How to implement ^ operator in Haskell?

I'm working on creating a bunch of instances for a Fraction data type in Haskell, and I'm wondering if there's a place I would be able to implement the ^ operator.

What I mean is, I've got several instances of various Num types, and within those instances, I define common operations such as +, -, etc.

With that, the data type behaves as a normal number, as I want it to (meaning I can call things like (Frac 1 2) + (Frac 1 4) and get back Frac 3 4)

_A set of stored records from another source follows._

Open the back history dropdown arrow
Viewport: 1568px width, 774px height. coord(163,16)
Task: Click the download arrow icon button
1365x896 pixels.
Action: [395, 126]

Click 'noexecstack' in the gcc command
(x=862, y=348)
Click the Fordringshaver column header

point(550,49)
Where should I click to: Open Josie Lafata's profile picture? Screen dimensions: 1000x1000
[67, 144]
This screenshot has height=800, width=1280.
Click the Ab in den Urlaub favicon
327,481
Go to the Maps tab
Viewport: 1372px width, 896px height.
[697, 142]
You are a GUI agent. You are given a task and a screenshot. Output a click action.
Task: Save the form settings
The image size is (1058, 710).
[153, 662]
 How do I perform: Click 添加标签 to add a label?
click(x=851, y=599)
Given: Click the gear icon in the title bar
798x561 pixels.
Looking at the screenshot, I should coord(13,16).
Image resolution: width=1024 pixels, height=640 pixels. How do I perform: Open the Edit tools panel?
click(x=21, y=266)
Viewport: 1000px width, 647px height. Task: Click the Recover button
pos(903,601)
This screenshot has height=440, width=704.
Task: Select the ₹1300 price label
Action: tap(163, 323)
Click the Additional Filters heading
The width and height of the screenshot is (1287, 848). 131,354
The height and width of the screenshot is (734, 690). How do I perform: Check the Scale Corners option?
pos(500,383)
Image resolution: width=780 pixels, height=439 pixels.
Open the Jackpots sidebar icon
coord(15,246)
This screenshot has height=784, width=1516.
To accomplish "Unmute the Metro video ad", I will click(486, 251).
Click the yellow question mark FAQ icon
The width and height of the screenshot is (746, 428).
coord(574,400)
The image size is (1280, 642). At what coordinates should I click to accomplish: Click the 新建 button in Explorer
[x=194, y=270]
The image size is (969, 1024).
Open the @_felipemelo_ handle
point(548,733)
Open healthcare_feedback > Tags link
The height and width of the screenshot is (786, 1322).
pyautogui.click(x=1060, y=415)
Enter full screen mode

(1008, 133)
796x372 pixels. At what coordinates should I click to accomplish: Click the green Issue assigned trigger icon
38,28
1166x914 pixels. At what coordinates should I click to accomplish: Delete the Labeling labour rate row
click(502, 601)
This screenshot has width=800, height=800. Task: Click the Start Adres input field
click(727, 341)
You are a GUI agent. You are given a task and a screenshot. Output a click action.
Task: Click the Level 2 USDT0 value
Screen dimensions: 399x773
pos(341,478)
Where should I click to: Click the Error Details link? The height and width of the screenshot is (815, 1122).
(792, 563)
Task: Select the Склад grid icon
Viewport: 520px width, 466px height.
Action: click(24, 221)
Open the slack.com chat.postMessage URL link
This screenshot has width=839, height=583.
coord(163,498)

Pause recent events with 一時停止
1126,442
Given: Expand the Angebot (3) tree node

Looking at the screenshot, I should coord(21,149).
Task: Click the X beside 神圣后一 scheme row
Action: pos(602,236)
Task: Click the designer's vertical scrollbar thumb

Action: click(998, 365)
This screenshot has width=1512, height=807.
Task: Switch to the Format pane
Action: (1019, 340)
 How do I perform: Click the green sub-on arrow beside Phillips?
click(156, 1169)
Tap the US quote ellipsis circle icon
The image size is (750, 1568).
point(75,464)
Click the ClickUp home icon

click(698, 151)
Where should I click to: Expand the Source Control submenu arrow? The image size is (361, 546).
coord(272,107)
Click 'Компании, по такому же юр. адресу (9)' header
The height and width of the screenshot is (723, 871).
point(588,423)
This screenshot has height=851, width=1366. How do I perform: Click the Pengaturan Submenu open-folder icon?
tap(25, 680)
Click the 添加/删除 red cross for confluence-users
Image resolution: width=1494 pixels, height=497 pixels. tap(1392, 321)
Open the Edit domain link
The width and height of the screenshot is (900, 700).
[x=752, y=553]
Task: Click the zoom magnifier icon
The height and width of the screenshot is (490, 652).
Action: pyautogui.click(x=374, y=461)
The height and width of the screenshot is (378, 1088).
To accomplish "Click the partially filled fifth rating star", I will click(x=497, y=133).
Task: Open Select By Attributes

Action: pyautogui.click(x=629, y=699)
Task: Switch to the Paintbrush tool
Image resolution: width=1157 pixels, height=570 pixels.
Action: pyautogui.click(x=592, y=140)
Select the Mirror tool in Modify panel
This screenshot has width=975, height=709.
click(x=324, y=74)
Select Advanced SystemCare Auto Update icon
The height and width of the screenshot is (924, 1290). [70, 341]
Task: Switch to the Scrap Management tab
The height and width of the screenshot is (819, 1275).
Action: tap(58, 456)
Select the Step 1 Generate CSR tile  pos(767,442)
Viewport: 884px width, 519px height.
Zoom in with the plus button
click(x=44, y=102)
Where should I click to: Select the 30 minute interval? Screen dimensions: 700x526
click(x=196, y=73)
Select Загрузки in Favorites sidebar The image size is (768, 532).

What I'm trying to do is implement ^ directly. Right now, I've got it defined like this:

(|^|) :: Fraction -> Int -> Fraction
(|^|) f = foldr (*) mempty . flip replicate f  

When I try to change the name of the function to ^, I get an error because it conflicts with Prelude's definition of ^. Is there a Num type I can give my Fraction type an instance of to allow me to use the ^ operator on it?

Thanks!

Upvotes: 6

Views: 642

Answers (1)

sepp2k
sepp2k

Reputation: 370172

Prelude.^ is not part of any type class, so the only way you can define your own ^ function would be to hide the one from Prelude.

Note that since the signature of Prelude.^ is (Num a, Integral b) => a -> b -> a, you'll be able to use it on values of your Frac type just fine as long as it's an instance of Num. You just wouldn't be providing your own implementation.